[Your goal] Arrange the stretch of records from the line containing "will [x=415, y=63]." through the line containing "point(290,71)" as a numbered list, leaving out any blank lines.

(Entries on where items appear)
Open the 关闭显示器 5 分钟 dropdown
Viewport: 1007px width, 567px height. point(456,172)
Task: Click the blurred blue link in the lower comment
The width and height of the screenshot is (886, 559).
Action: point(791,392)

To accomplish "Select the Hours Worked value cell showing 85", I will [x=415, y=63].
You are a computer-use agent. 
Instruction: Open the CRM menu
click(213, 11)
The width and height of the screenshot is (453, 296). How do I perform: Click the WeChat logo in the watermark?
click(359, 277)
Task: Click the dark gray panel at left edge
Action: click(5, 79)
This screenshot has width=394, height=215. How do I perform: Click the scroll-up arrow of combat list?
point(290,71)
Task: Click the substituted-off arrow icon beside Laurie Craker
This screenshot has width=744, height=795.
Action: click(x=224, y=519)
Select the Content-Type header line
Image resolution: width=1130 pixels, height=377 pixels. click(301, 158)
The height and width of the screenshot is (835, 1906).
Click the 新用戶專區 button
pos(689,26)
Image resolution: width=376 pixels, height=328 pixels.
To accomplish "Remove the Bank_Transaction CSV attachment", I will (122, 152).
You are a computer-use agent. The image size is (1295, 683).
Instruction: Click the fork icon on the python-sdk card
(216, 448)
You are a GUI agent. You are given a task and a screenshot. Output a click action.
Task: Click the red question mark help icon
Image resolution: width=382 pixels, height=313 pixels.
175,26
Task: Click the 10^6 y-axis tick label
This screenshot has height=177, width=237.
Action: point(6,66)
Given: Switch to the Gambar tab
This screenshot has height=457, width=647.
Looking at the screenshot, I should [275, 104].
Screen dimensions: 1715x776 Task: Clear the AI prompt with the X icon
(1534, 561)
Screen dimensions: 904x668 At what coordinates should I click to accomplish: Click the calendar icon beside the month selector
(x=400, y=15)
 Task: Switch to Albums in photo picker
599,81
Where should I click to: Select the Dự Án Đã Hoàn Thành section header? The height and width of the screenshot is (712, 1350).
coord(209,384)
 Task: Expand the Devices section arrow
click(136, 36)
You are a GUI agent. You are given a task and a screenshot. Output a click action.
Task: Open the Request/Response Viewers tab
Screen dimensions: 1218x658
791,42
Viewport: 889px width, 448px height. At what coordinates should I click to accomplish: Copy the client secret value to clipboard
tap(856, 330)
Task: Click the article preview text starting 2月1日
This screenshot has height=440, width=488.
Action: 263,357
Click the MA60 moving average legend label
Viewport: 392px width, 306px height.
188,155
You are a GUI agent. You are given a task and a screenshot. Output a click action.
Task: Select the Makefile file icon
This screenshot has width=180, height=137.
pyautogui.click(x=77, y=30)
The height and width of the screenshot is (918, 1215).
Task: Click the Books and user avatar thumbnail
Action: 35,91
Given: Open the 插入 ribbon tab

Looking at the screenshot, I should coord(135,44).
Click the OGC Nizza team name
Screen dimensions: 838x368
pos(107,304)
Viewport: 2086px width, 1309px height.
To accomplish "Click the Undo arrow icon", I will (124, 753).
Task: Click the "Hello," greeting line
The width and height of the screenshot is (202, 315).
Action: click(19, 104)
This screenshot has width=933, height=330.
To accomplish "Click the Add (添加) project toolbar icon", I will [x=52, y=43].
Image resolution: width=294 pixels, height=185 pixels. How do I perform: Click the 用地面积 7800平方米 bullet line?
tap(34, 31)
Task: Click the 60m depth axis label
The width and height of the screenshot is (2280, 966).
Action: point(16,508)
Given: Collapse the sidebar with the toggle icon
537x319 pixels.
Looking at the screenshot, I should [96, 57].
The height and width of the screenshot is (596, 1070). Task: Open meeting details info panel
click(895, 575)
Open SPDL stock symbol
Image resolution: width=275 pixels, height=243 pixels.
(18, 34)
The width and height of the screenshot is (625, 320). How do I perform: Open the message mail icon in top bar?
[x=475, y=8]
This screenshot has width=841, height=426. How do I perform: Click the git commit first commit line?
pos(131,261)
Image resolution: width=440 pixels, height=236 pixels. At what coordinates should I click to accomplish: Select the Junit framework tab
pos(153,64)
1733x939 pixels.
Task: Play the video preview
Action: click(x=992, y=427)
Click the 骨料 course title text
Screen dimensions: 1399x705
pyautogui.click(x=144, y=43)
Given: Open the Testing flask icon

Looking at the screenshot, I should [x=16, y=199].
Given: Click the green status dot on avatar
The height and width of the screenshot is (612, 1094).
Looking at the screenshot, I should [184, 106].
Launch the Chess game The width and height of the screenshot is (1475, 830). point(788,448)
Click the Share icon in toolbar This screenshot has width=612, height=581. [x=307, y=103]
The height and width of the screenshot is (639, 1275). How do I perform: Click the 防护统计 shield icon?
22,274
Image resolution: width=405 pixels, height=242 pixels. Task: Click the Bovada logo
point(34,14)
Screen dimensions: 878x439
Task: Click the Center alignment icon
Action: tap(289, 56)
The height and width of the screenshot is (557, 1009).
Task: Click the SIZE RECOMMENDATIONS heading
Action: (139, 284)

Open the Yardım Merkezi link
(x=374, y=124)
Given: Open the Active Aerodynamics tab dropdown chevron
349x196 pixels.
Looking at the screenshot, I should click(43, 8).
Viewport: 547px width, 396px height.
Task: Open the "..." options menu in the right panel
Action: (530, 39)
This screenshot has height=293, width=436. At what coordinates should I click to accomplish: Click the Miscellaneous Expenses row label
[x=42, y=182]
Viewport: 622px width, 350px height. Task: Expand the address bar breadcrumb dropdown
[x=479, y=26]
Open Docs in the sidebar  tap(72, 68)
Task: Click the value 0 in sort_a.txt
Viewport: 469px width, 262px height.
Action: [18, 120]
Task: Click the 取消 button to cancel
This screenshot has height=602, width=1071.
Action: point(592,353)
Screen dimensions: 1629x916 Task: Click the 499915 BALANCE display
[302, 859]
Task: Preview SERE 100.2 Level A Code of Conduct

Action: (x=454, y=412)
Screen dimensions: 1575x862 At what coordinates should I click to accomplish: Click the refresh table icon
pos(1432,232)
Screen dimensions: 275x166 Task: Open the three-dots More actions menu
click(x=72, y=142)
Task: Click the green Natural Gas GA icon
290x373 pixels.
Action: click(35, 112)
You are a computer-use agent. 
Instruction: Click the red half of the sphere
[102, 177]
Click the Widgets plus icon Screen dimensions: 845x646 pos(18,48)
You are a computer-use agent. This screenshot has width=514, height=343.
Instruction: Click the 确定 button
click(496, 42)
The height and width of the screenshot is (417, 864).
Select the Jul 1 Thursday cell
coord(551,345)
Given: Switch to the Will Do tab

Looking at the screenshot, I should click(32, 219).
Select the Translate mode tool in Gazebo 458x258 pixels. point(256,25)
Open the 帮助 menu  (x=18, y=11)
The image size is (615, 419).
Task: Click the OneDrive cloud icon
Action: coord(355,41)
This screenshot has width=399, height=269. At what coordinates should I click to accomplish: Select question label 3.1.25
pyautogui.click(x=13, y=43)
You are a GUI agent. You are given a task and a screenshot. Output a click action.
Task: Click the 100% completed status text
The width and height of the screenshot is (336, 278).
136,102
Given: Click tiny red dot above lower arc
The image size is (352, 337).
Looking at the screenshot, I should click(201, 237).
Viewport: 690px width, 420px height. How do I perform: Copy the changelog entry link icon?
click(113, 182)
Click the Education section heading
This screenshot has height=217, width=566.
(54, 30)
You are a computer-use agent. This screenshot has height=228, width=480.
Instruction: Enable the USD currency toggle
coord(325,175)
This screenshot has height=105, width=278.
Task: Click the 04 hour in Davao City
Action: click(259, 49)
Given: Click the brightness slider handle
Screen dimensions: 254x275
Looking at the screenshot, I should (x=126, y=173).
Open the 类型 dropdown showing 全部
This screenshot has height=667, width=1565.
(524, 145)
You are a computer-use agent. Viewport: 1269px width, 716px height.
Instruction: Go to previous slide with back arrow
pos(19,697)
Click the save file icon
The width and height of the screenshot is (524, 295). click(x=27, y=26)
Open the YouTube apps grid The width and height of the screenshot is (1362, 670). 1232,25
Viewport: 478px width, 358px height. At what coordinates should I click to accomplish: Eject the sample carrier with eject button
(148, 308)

[Problem solution]
1. To accomplish "Select the Hours Worked value cell showing 85", I will [x=415, y=63].
2. You are a computer-use agent. 
3. Instruction: Open the CRM menu
4. click(213, 11)
5. The width and height of the screenshot is (453, 296). How do I perform: Click the WeChat logo in the watermark?
6. click(359, 277)
7. Task: Click the dark gray panel at left edge
8. Action: click(5, 79)
9. This screenshot has width=394, height=215. How do I perform: Click the scroll-up arrow of combat list?
10. point(290,71)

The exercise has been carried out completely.